At the age of 14 Fatma Said embarked on a musical journey that would take her from her home in Cairo to the Academy of Milan’s Teatro alla Scala, the BBC Radio 3 New Generation Artists and ultimately to the world’s most prestigious concert and opera stages. As an exclusive Warner Recording Artist she released her debut album El Nour in 2020 to much critical acclaim, winning numerous awards including the Gramophone Classical Music Award for Best Song Album, the BBC Music Magazine’s Vocal Award as well as Germany’s Opus Klassik.

Recent highlights include her residency with the Konzerthaus Berlin last season where she presented a range of colourful programmes including the release concert of her second Album Kaleidoscope in September 2022, a gala concert at the Grand Egyptian Museum in Cairo, as well as performances with Giovanni Antonini, Iván Fischer and Alondra de la Parra. Being a passionate Lied singer, Fatma also returned to give a recital at the Schubertiade in Hohenems, and made her debuts at Carnegie Hall in New York and the Celebrity Series in Boston.
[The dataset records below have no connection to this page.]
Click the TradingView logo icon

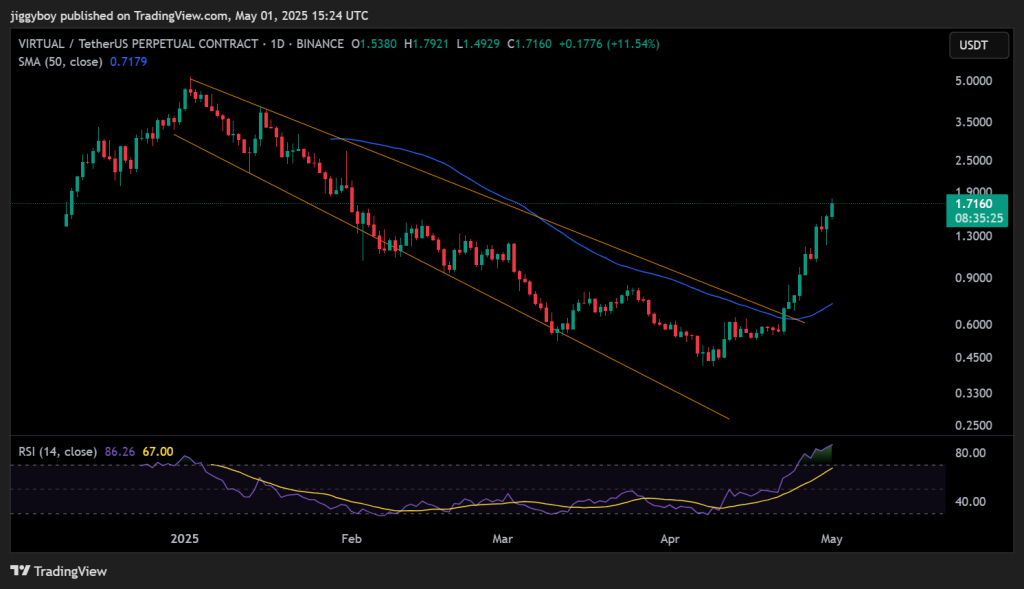(21, 571)
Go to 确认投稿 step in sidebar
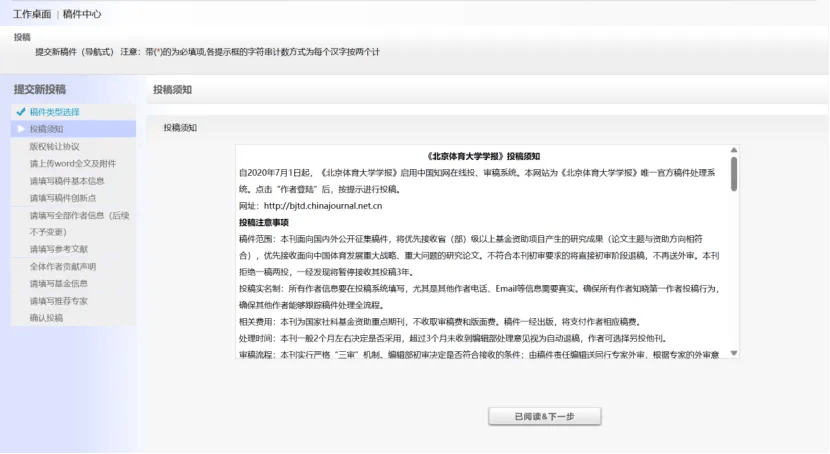 coord(46,317)
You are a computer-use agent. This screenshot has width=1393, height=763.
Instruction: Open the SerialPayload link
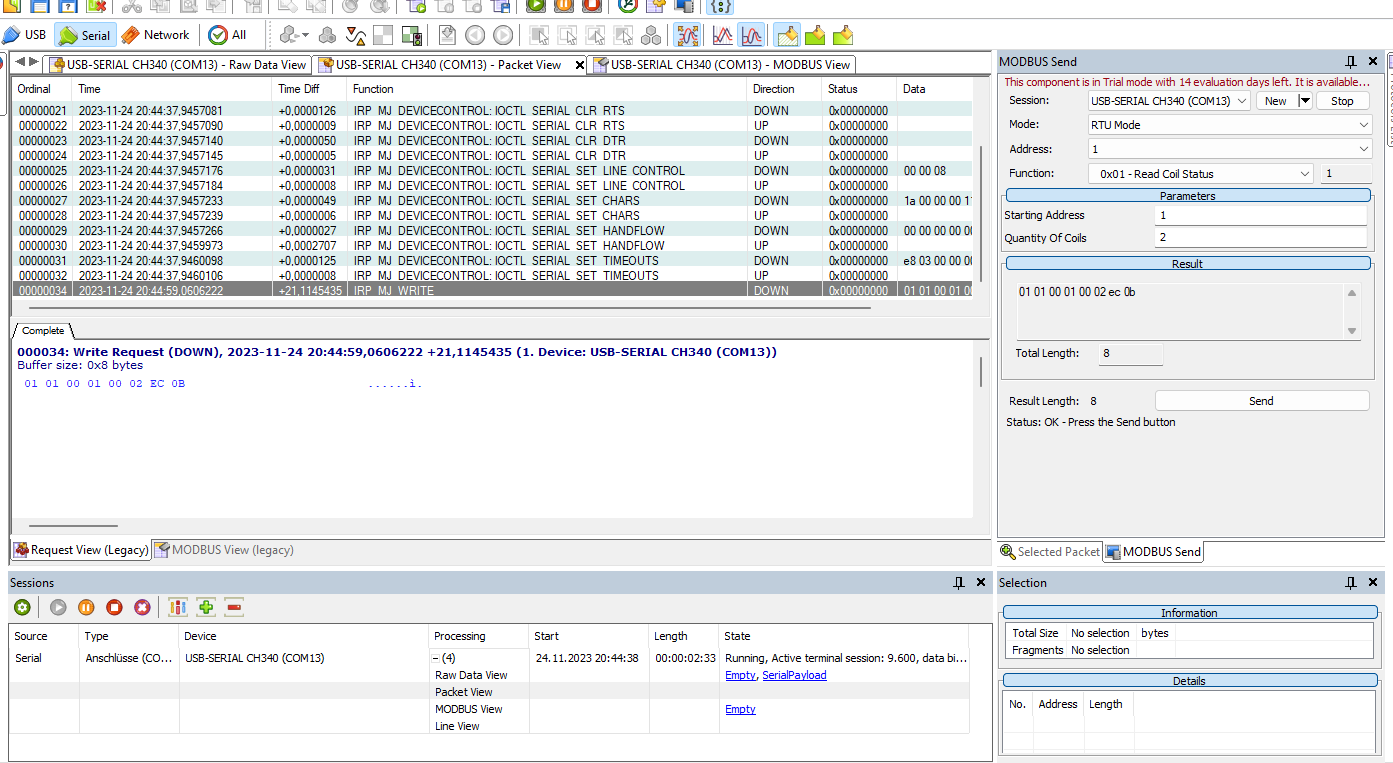coord(794,675)
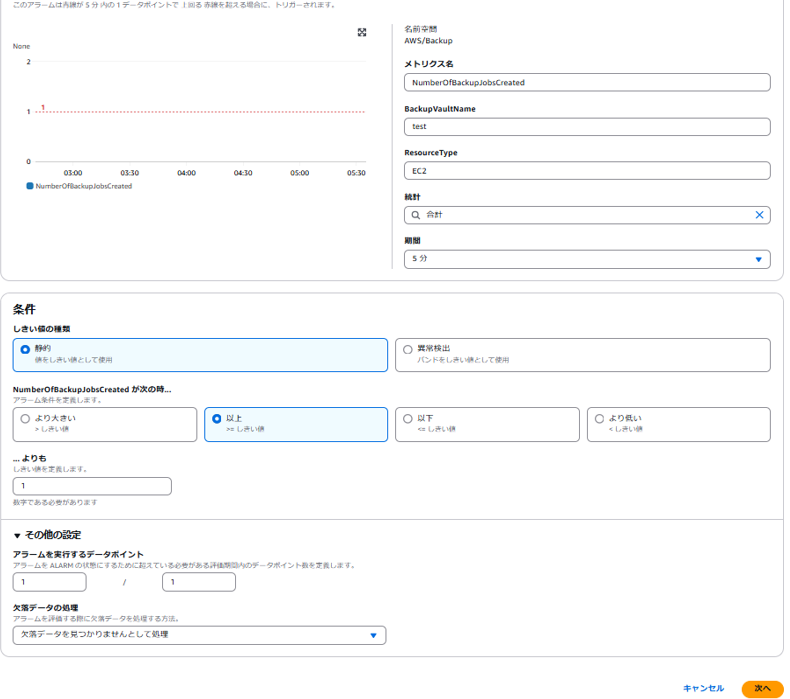
Task: Collapse the その他の設定 section
Action: (17, 536)
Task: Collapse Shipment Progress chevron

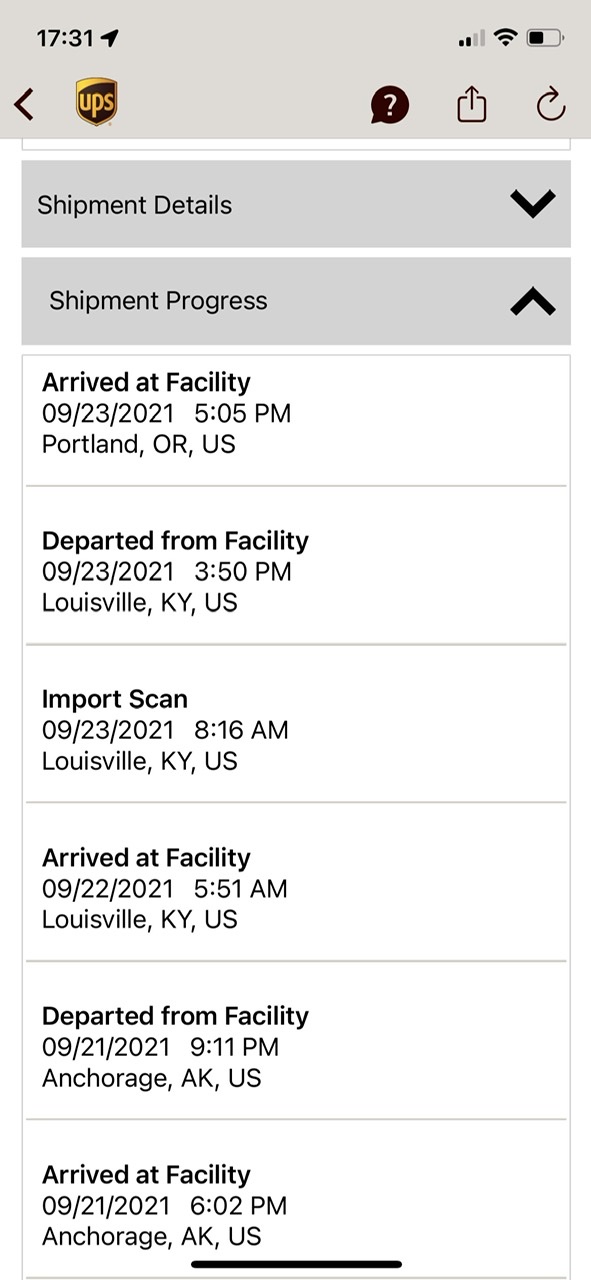Action: [533, 301]
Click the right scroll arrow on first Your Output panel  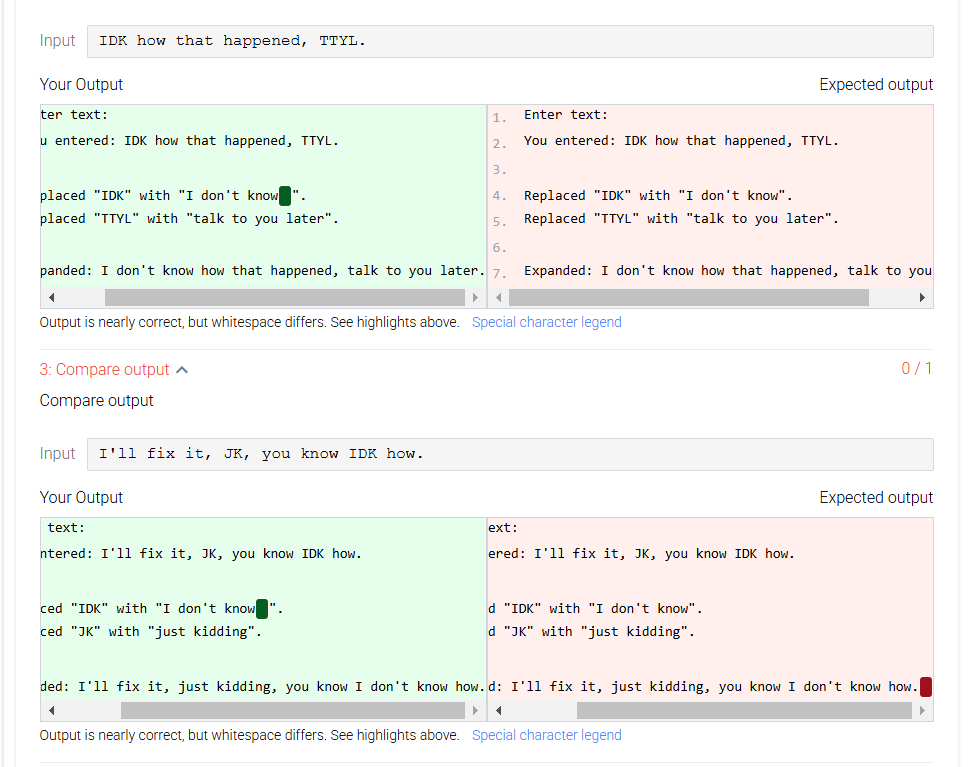pyautogui.click(x=476, y=297)
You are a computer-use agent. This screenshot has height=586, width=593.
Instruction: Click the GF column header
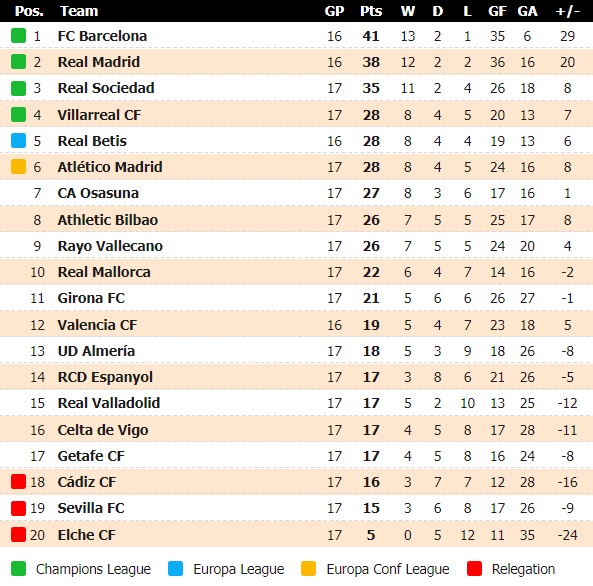(x=497, y=11)
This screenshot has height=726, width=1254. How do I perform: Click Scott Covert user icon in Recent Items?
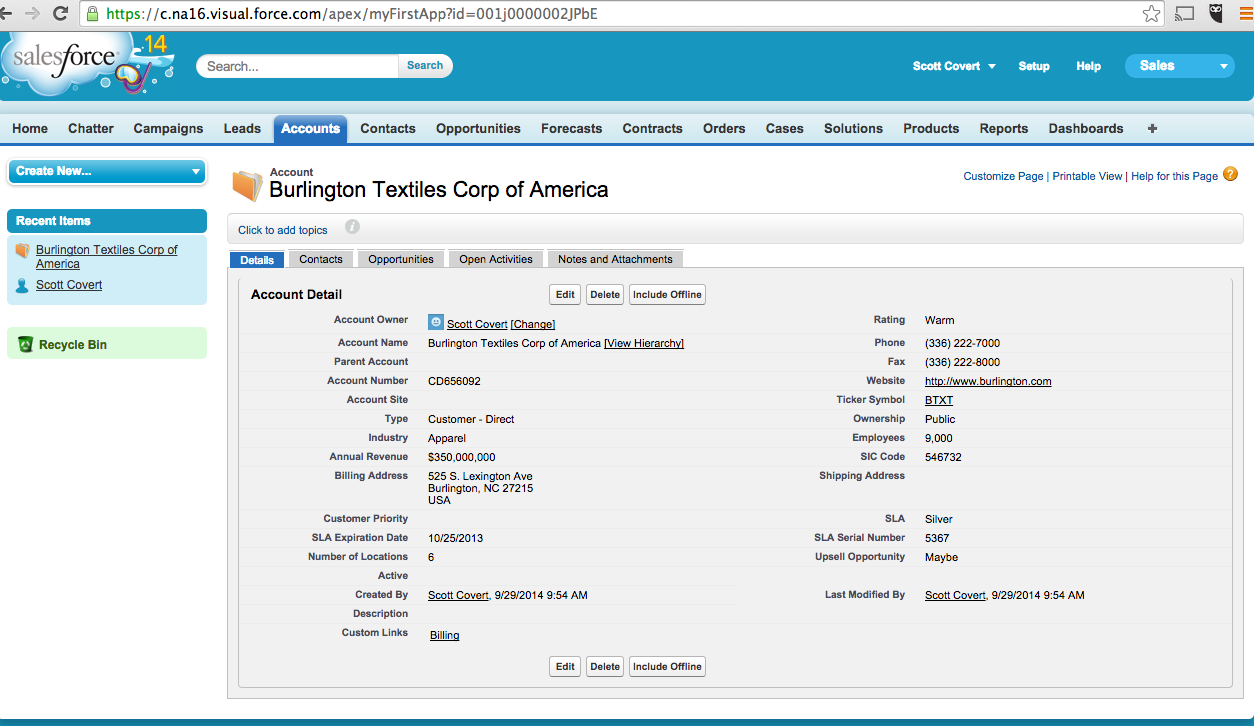[22, 286]
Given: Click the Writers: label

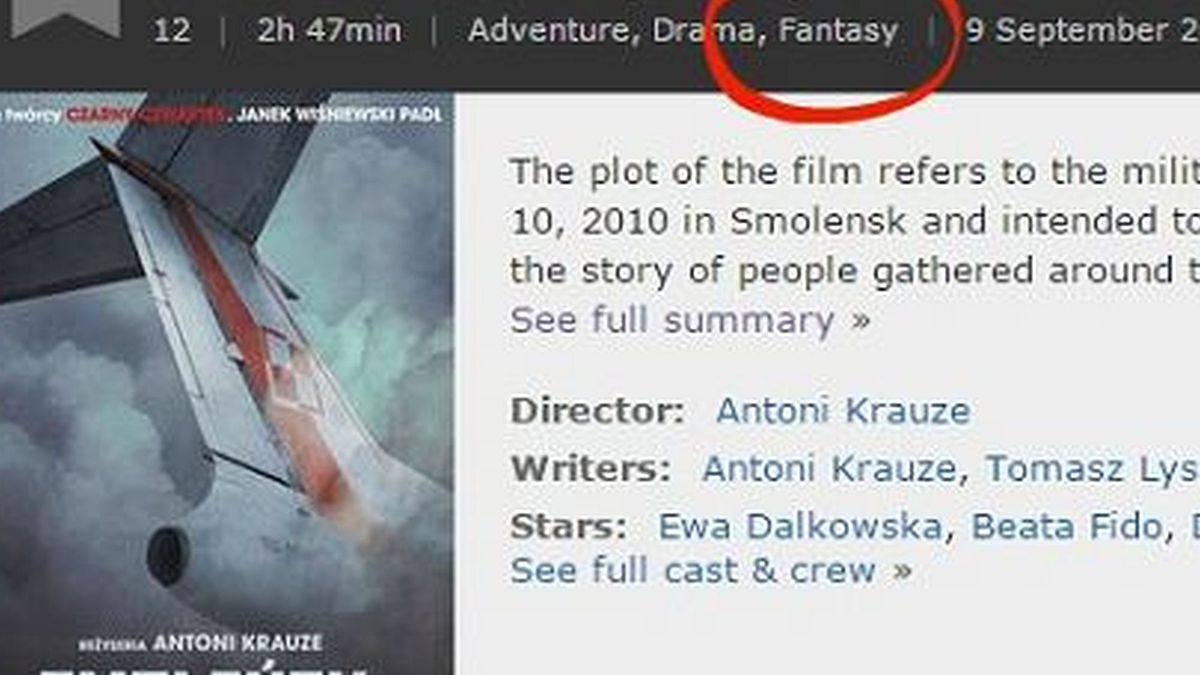Looking at the screenshot, I should (x=590, y=469).

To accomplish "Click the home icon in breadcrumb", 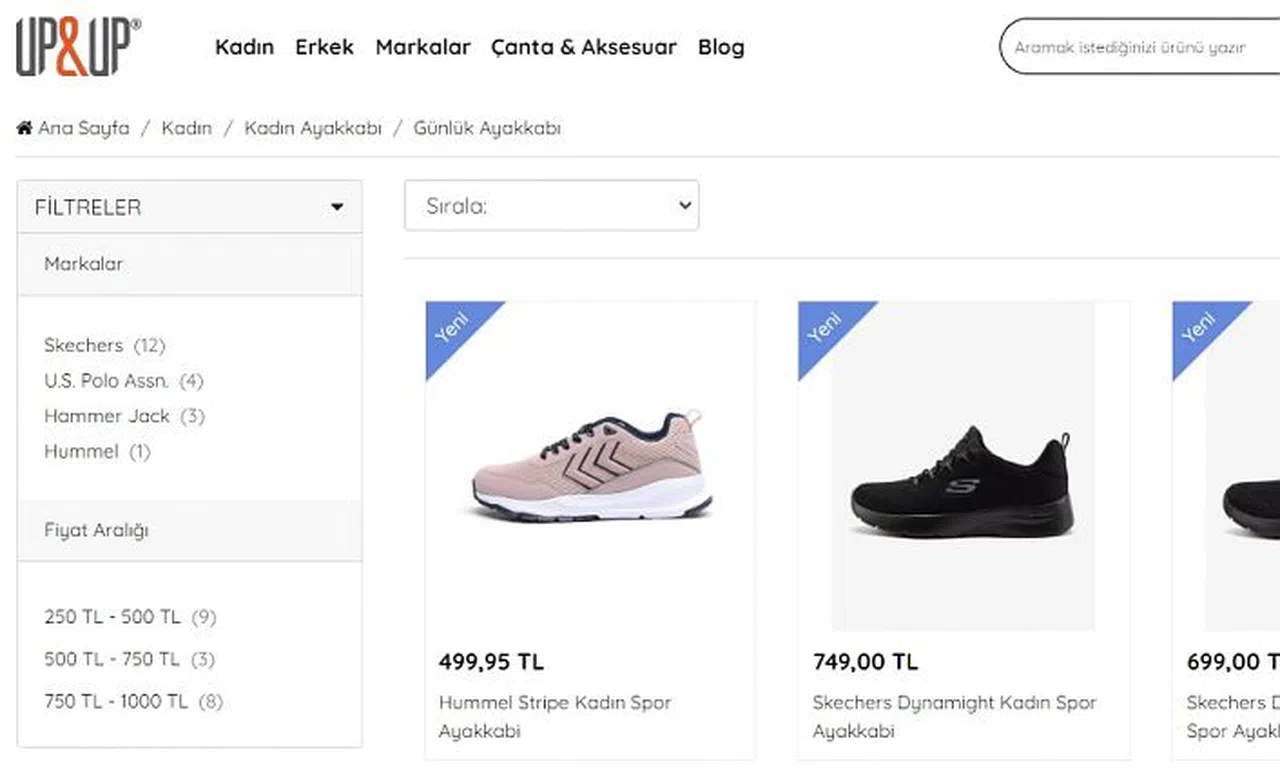I will (25, 128).
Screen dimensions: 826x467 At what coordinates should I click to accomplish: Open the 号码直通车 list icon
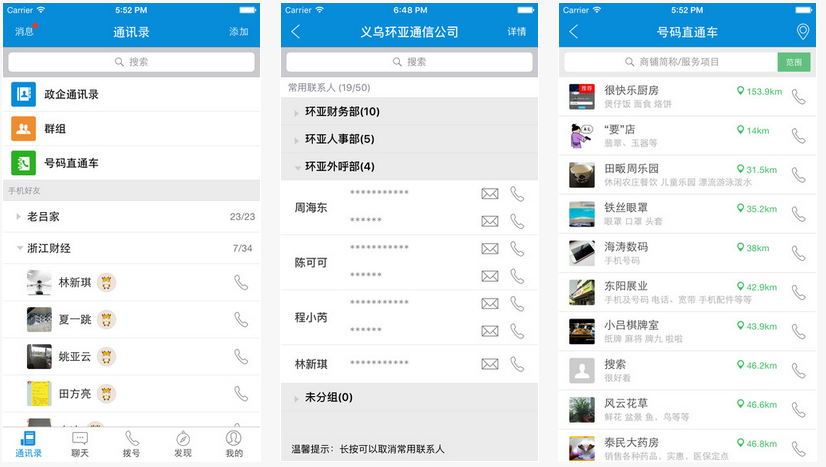(x=24, y=163)
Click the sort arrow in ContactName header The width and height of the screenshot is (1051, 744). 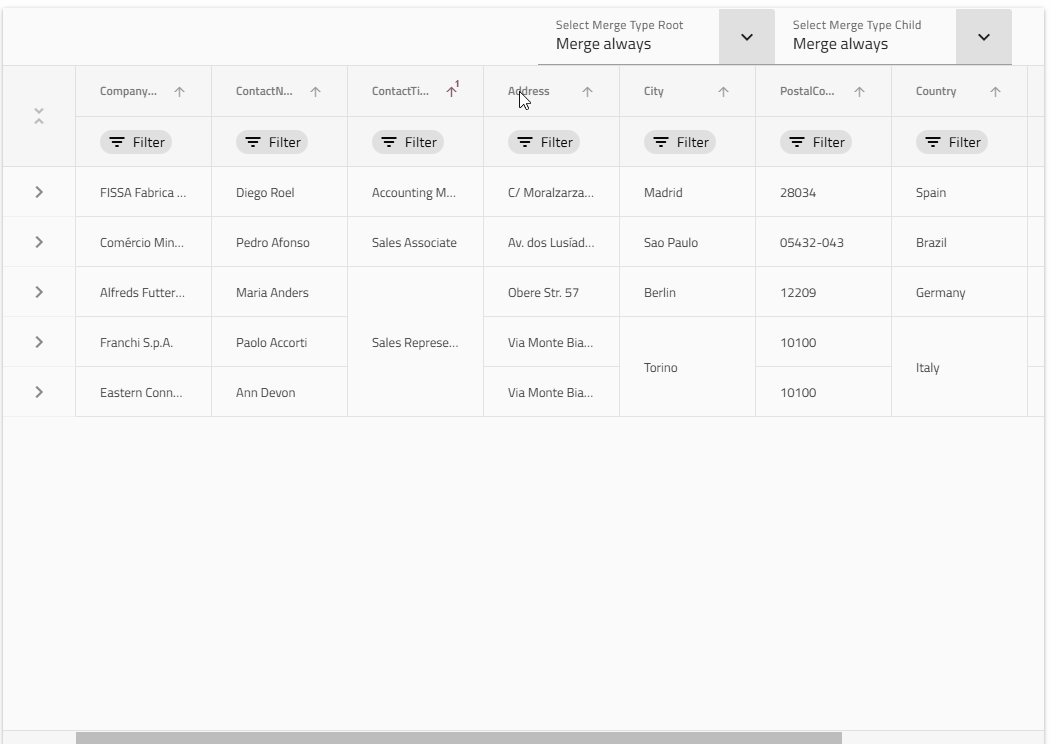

Fatma is thrilled to embark on an exciting 2024/25 season. She will collaborate with Askonas Holt's touring department for performances across the Middle East and major European cities. Highlights include appearances with the Berliner Philharmoniker, Luzerner Sinfonieorchester, and WDR Sinfonieorchester and she will ring in the New Year with a gala performance for the ZDF with Staatskapelle Dresden. Continuing her successful partnership with Malcom Martineau and Sabine Meyer, Fatma will perform as part of a trio at Wigmore Hall and Schloss Elmau, and present solo recitals at the Schubertiade festival in Austria and Kammermusik Basel. A passionate Lied singer, Fatma eagerly anticipates the release of a German song album "Lieder" with Warner Classics in the new year.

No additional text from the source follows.